First‑Line Pharmacotherapy
Regimen A – Tenofovir disoproxil fumarate (TDF) + Emtricitabine (FTC) + Dolutegravir (DTG)
- TDF 300 mg PO daily
- FTC 200 mg PO daily
- DTG 50 mg PO daily (tablet)
Mechanism: TDF and FTC are nucleos(t)ide reverse transcriptase inhibitors (NRTIs) that terminate viral DNA chain elongation; DTG is an integrase strand transfer inhibitor (INSTI) that blocks proviral integration.
Expected response: Median time to viral suppression (< 50 copies/mL) is 8 weeks (IQR 6–12 weeks). CD4 increase averages +150 cells/µL at week 24.
Monitoring: Baseline serum creatinine, eGFR, and hepatitis B surface antigen. Repeat HIV‑1 RNA at weeks 4, 12, and 24; CD4 count at weeks 12 and 24.

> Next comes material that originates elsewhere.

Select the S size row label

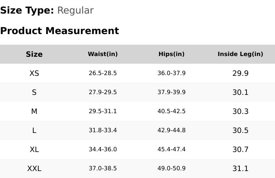point(34,92)
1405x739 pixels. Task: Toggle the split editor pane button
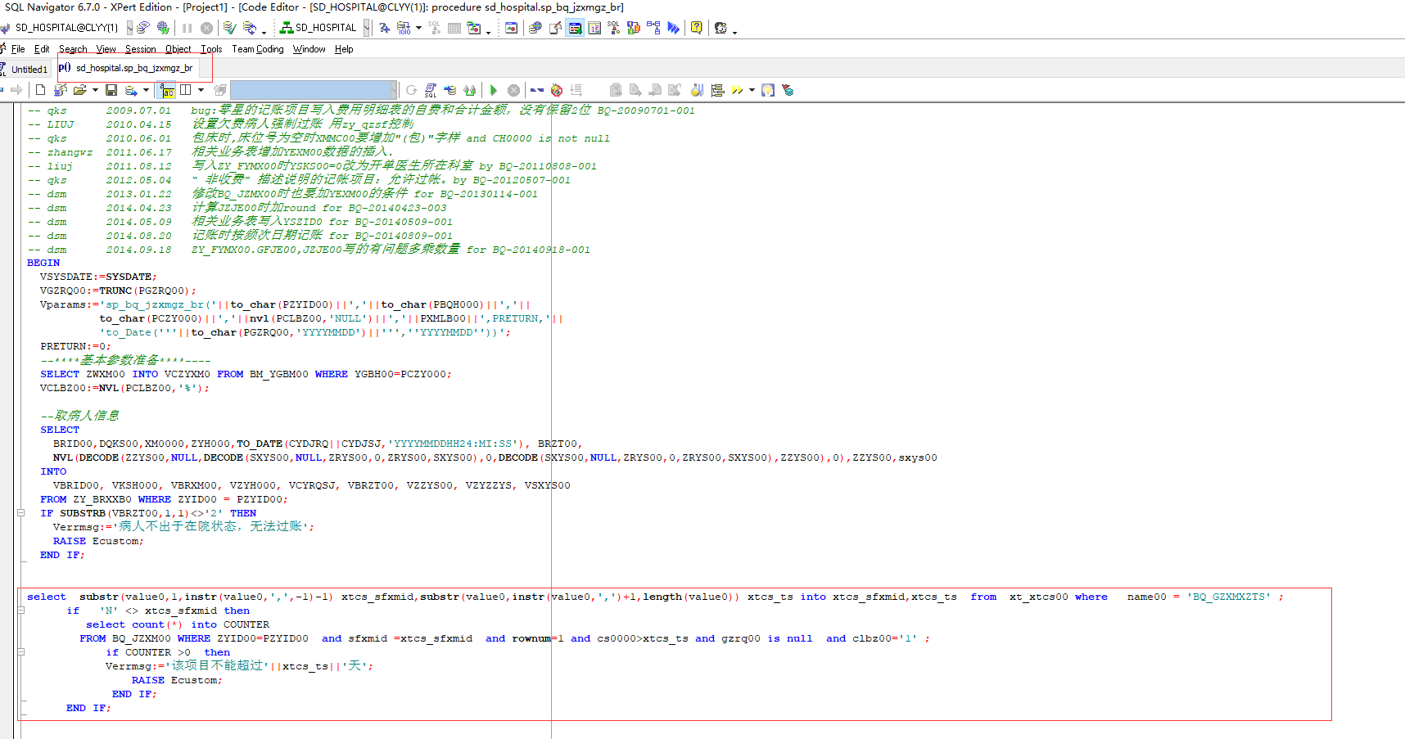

Evidence: The SINGLE trial (N = 1 856) demonstrated 88 % suppression at week 48 versus 71 % with efavirenz‑based regimen (NNT = 6).
Regimen B – Bictegravir (BIC) + Emtricitabine + Tenofovir alafenamide (TAF)
- BIC 50 mg PO daily
- FTC 200 mg PO daily
- TAF 25 mg PO daily
Evidence: In the GS‑9882 trial (N = 1 200), 94 % achieved undetectable viral load at week 48 (RR = 1.12 vs. DTG regimen).